┌─ Document passage

Gillings alum receives $3.7m to develop chatbot for new parents
November 18, 2021
Traditionally, new parents have looked to family members, loved ones and books for information about caring for their babies. These questions may soon be answered by a web-based application, a “chatbot,” parents can access with their phones.
The National Institutes of Health awarded researchers at the University of Maryland – including Quynh Nguyen, PhD, an epidemiology alum of the UNC Gillings School of Global Health — with a $3.7 million grant to develop the tool. Dubbed Rosie, the chatbot is designed to reduce postpartum depression and improve infant health by providing accurate information that is tailored to the individual immediately. By providing all relevant information in one place, the team hopes that new moms will spend less time on unproductive searches that intensify worry.
“The service will be able to provide information about important topics about the first year of life through an app or text interface,” said researchers Nguyen, who earned a Doctor of Public Health Degree in epidemiology from UNC Gillings in 2011, and Elizabeth Aparicio, assistant professor of behavioral and community health. Both researchers are mothers of young children and came up with the idea over coffee.
Using Rosie, which is named after the robot maid on The Jetsons, parents will be able to access this information with the ease of sending a text message. The larger aims of the app include addressing racial and socioeconomic disparities in postpartum care and reducing emergency room visits.
“It takes collaboration between someone who’s in the community. It takes somebody who can build the chatbot because it takes computer science programming, and it takes a public health perspective to try to see what outcomes could be moved,” said Nguyen. “So you really do have to have an interdisciplinary team to carry out this project and not be siloed, and interdisciplinary teams are still more rare than not.” Co-investigator, Jordan Boyd-Graber, PhD, associate professor of computer science and an expert in question answering systems, is leading design of Rosie. Xin He, PhD, associate professor of biostatistics, is guiding analyses of the randomized clinical trial.
Because it will be programmed to recognize interactions that may signal postpartum anxiety or depression, the chatbot will also be able to offer advice that responds proactively to parents’ needs.
After they finish developing the chatbot over the next year, Aparicio and Nguyen will evaluate outcomes from a group of parents who are using it, compared to a control group, over the following four years.

└─

Work instruction A » In the chatbot article, what is Rosie named after?
Work instruction B » Reproduce word for word the part of the chatbot article starting with "The National Institutes" and going on through "that intensify worry.".
The records that come next are separate material, unrelated to the chatbot article.

┌─ Data for review

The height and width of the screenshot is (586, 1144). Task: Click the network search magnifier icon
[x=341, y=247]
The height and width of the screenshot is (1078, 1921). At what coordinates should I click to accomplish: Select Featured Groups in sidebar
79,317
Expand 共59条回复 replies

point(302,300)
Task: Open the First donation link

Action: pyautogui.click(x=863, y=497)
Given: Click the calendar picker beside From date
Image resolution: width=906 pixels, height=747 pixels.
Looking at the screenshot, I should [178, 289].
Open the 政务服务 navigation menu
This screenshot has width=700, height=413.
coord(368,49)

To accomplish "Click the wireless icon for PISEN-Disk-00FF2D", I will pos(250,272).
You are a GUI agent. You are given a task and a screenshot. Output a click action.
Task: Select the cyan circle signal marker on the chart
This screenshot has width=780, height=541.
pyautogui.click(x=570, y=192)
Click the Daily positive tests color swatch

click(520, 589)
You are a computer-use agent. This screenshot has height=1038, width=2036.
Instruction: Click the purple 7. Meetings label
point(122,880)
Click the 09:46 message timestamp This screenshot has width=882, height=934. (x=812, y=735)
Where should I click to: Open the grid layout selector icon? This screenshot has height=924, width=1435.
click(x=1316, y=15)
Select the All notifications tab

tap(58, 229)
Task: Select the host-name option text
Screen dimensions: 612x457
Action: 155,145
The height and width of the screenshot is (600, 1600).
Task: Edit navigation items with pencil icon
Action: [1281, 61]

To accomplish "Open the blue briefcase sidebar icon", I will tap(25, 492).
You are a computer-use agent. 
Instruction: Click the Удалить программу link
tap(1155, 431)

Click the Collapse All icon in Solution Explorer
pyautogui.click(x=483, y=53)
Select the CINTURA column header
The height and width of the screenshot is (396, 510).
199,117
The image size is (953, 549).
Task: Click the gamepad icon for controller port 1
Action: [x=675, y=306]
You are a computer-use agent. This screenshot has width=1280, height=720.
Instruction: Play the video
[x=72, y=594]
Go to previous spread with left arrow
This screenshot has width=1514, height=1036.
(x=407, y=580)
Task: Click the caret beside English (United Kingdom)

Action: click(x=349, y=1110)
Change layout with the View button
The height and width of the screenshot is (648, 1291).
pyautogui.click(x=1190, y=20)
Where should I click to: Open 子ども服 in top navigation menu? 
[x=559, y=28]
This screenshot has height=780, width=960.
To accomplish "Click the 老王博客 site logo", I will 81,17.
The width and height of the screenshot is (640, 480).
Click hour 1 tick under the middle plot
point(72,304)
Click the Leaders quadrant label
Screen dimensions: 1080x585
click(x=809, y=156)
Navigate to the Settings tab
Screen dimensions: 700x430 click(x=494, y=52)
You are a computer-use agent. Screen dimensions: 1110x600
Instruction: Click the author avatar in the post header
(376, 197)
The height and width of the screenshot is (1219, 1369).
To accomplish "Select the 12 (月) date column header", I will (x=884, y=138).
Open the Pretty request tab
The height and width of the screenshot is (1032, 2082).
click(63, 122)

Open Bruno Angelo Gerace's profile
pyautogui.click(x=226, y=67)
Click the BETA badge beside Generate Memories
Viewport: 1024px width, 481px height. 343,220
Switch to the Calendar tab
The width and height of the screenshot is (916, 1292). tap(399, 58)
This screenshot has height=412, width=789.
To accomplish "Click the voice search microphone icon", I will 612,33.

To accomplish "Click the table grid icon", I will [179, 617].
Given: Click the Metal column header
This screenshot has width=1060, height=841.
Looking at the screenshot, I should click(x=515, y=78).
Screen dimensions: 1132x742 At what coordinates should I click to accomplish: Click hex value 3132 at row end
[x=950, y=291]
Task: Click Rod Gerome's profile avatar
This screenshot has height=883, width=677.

└─

Written response A » The robot maid on The Jetsons.

Written response B »
The National Institutes of Health awarded researchers at the University of Maryland – including Quynh Nguyen, PhD, an epidemiology alum of the UNC Gillings School of Global Health — with a $3.7 million grant to develop the tool. Dubbed Rosie, the chatbot is designed to reduce postpartum depression and improve infant health by providing accurate information that is tailored to the individual immediately. By providing all relevant information in one place, the team hopes that new moms will spend less time on unproductive searches that intensify worry.